Related tags: Insulin, Glucose, Glycogen

A new drink developed by Dutch life sciences company DSM helps
athletes achieve better performance levels than a normal,
sugar-based sports drink, claims the company.

A new drink developed by Dutch life sciences company DSM helps athletes achieve better performance levels than a normal, sugar-based sports drink, claims the company.

The formulation, which includes DSM Food Specialties' proteins, is being developed as part of the company's sponsorship of the Dutch Olympic committee NOC*NSF. DSM is aiming to have a finished product ready for use by Dutch athletes in Athens.

A study carried out by NUTRIM, the Food and Toxicology Research Institute of the University of Maastricht, Netherlands, tested the drink's ability to speed up the replenishment of fuel reserves in muscles following high-intensity exercise. This enables athletes to reach their optimum performance level faster and to perform at this level for longer.

"Our studies have shown that DSM's recovery drink gives significantly higher total insulin production and a faster decrease of glucose levels in the blood. We also found a 5 per cent better average performance level in athletes who had drunk the DSM recovery drink compared with those who had taken an ordinary, sugar-based sports drink,"​ said Dr Hans Keizer of NUTRIM.

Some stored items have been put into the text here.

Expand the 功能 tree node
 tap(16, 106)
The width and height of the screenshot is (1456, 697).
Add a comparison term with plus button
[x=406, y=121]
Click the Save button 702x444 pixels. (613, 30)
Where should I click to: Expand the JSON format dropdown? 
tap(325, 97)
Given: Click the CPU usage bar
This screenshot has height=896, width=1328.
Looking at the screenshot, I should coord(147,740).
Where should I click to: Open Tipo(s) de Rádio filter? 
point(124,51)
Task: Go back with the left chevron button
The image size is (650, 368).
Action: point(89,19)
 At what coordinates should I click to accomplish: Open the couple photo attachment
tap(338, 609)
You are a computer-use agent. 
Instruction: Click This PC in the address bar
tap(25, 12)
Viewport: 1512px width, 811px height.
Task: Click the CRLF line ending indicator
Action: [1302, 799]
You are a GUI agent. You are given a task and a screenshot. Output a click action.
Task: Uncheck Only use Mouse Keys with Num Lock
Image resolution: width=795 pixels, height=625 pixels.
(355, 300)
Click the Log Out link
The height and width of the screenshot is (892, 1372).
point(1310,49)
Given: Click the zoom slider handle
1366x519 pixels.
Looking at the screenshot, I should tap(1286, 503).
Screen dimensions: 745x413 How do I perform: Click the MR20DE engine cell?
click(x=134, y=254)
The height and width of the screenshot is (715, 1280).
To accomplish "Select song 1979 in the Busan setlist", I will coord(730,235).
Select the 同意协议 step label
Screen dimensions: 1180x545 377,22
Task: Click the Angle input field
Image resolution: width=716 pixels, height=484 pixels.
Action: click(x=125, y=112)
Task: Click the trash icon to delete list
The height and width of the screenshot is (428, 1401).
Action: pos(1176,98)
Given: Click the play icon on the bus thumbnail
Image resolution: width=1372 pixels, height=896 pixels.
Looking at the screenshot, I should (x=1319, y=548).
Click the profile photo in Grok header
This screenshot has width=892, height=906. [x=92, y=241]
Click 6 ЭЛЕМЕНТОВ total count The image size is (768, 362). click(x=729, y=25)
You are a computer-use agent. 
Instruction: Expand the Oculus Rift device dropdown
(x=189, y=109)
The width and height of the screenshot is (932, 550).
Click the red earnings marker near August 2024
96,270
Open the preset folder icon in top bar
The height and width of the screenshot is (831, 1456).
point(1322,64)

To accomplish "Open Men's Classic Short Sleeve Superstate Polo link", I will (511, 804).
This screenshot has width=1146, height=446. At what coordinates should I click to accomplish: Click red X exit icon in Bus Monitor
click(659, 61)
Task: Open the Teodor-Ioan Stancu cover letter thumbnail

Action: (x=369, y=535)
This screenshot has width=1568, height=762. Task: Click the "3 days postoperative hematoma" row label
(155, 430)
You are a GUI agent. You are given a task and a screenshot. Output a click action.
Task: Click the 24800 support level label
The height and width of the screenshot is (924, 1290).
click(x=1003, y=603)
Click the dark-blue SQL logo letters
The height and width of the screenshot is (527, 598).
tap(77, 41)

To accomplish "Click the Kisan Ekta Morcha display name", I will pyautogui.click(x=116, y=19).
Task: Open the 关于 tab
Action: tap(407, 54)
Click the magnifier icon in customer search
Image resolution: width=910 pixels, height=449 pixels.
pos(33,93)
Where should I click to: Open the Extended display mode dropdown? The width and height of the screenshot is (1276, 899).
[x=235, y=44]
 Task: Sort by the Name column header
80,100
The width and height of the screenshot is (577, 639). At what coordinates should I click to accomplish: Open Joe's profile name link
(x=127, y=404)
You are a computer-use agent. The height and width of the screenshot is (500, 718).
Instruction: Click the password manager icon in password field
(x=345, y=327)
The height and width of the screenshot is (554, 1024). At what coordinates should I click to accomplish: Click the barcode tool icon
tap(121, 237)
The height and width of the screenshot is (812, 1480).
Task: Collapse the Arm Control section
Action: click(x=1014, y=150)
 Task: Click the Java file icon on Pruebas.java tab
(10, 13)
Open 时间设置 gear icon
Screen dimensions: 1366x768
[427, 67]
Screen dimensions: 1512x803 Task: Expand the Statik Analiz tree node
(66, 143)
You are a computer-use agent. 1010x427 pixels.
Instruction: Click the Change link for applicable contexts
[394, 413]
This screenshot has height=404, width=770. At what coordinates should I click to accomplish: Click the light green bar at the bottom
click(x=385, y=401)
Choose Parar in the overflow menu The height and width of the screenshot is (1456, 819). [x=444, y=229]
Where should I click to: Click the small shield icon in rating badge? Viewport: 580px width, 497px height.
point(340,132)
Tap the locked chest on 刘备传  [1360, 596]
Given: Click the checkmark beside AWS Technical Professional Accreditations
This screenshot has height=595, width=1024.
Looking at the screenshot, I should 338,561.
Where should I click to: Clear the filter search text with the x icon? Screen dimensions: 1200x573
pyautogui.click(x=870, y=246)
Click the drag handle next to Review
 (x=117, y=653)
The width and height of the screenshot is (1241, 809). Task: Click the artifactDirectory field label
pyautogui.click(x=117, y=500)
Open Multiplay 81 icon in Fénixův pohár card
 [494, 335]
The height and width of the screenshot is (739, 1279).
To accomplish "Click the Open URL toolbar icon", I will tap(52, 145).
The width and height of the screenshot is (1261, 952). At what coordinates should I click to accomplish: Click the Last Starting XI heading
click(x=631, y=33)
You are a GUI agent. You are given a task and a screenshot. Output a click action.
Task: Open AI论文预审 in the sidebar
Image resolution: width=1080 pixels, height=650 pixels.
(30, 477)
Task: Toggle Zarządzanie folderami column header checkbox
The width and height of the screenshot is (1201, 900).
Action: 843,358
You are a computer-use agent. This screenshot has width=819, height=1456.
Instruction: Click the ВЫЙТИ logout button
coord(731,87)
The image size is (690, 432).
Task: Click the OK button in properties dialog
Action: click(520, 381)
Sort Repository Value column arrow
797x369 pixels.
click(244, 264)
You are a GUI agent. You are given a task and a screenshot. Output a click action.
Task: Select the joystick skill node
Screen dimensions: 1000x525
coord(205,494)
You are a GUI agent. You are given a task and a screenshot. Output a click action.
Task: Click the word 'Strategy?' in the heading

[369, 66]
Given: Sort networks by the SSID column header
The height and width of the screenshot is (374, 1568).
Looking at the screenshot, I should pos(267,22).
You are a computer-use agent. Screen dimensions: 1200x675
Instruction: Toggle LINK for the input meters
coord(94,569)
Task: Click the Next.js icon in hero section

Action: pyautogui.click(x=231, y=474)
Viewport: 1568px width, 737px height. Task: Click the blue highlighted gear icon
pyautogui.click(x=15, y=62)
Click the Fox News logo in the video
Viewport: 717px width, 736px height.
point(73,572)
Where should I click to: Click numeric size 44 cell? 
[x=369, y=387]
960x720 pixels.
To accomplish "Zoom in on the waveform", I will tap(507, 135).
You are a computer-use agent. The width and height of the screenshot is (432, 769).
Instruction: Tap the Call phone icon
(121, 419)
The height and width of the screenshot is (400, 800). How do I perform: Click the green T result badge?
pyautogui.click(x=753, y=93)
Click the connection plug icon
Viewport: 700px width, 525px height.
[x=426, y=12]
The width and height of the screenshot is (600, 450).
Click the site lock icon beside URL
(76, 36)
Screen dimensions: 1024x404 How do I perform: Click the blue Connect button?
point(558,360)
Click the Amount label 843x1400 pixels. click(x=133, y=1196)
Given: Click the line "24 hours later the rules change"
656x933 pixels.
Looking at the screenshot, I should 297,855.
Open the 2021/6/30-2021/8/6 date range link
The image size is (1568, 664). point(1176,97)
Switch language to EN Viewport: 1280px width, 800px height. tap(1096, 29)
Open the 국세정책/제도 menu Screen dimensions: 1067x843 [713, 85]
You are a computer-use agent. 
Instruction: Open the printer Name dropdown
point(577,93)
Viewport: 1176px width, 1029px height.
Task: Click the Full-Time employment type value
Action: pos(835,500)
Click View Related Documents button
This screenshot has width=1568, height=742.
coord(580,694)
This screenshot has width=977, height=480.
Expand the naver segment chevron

Casein (a natural protein found in cow's milk) has been added to a normal sugar-containing drink to make the new sports beverage. Casein contains components which have been shown in previous studies to reduce recovery time. The protein fragments stimulate insulin release in the body, allowing glucose to be absorbed faster from the blood into the muscle cells. Once absorbed by the muscles, glucose is converted into glycogen, which acts as a muscle fuel. The faster this process takes place following high-intensity exercise, the faster athletes can perform again at their optimum level, according to DSM Food Specialties​.

The company added that by cutting the protein into fragments, it is absorbed directly into the body without need for digestion. DSM has also developed an enzyme that can 'almost completely neutralise' the bitter taste of the casein fragments, improving the taste profile of the drink, claims the company.

DSM is currently working on the definitive formula for the recovery drink and carrying out the final research to test its efficacy. The drink could eventually be available on the global market, through partnership with a soft drink manufacturer, the firm suggests.